Backfill · 2024
#117 of 363Single-Origin Chocolate Bars
Illustration of several single-origin chocolate bars with colorful patterned wrappers laid out on a wooden board, one bar broken into squares showing the dark chocolate interior, origin labels visible on each wrapper.
The craft chocolate movement borrowed its vocabulary from wine and coffee, labeling bars by origin country and cacao percentage and roast profile. Out of that comes a candy bar that people talk about like a tasting experience. Packaging alone signals this is not impulse-buy chocolate. Most craft bars come wrapped in thick paper with illustrated labels that name the farm or cooperative where the beans were sourced, and the wrappers are designed to be unfolded slowly rather than torn. A 70% bar from Madagascar tastes completely different from a 70% bar from Ecuador, fruity and acidic versus earthy and deep.
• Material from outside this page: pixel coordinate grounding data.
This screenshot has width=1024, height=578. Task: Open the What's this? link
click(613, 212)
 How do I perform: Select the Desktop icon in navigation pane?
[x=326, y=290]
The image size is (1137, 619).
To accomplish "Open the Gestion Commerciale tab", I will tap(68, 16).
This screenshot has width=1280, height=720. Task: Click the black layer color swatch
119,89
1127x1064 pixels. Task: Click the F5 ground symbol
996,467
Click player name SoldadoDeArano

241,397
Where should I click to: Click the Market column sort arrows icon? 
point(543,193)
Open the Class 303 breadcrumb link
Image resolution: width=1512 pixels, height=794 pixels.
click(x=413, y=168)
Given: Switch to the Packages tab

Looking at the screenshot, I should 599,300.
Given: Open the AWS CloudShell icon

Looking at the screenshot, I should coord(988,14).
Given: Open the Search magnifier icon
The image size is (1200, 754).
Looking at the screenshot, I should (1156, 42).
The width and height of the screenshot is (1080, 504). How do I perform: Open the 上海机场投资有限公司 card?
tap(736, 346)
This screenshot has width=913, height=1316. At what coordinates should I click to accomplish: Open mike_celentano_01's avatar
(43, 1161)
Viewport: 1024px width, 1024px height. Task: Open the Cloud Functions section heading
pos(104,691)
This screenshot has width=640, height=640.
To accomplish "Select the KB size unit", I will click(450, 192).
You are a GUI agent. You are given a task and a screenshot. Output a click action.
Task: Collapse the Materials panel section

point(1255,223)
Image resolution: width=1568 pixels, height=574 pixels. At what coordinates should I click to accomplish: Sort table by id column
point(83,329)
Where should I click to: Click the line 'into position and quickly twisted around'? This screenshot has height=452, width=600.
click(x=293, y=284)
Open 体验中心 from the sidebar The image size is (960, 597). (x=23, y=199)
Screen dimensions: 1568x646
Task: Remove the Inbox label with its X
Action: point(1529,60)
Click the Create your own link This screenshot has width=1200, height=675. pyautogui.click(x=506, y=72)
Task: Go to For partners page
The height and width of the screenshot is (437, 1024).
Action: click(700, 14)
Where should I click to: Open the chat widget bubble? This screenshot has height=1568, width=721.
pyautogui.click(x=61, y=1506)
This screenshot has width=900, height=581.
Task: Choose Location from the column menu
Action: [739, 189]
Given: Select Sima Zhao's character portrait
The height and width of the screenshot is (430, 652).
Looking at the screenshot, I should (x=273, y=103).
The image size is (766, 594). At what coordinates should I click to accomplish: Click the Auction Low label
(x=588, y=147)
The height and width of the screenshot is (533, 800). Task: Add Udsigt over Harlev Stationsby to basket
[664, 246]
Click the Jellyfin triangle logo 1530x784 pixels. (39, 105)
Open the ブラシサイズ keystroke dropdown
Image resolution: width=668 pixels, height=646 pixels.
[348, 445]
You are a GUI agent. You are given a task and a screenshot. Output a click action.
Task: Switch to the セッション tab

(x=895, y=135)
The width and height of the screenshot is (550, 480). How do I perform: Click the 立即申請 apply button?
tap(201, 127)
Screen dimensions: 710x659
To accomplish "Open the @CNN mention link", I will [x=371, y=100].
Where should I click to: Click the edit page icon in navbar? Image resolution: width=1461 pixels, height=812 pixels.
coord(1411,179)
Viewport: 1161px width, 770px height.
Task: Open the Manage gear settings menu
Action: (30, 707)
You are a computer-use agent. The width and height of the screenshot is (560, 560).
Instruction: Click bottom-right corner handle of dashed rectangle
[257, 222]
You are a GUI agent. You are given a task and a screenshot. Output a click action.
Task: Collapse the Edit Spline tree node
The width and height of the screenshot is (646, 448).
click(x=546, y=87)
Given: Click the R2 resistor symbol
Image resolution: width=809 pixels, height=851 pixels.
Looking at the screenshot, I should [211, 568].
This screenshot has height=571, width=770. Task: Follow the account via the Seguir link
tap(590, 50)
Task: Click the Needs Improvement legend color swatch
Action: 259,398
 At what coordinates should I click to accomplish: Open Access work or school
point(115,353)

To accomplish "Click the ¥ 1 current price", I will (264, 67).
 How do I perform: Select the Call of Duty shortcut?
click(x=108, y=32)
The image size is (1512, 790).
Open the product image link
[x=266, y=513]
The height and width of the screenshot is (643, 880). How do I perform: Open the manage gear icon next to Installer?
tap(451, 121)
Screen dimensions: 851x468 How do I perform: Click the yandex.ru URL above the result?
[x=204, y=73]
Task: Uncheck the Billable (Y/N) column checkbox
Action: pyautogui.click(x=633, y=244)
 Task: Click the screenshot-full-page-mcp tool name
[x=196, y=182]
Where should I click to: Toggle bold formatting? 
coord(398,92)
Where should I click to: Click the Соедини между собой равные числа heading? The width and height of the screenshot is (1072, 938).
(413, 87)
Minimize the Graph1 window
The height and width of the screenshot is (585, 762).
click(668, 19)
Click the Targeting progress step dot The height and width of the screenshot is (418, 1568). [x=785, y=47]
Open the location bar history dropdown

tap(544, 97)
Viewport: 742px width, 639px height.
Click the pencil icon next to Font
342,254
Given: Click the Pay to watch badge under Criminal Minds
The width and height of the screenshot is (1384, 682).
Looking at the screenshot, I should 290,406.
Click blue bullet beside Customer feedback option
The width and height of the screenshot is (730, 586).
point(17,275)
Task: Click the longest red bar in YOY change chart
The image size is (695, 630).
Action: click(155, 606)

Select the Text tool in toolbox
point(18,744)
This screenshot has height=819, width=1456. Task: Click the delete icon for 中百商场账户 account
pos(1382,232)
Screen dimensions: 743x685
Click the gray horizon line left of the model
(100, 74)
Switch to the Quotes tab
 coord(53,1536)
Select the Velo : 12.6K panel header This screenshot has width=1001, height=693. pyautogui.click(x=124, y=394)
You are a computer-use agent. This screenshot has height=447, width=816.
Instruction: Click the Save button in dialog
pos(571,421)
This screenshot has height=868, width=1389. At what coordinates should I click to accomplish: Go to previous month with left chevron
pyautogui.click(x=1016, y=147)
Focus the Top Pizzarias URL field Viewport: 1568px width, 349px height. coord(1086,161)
Once you notice that difference it's hard to go back to mass-produced chocolate that blends beans from 6 countries to achieve a uniform flavor. Usually costing between $8 and $14 for 2 or 3 ounces, they're priced as a treat rather than a snack and that changes how you eat them. You break off 2 squares instead of finishing the whole bar. Small-batch roasting shows in the texture too, with a snap when you break the bar that you don't get from chocolate with a lot of added fat. I like how the category has created space for people who want to be particular about chocolate without feeling pretentious, since the branding tends to be educational rather than exclusive. Online communities, Reddit threads and Instagram accounts dedicated to reviewing new origins, give the hobby a social dimension that eating chocolate usually doesn't have. Best of all, the whole movement makes you slow down and pay attention to flavor as a compound experience rather than just sweetness.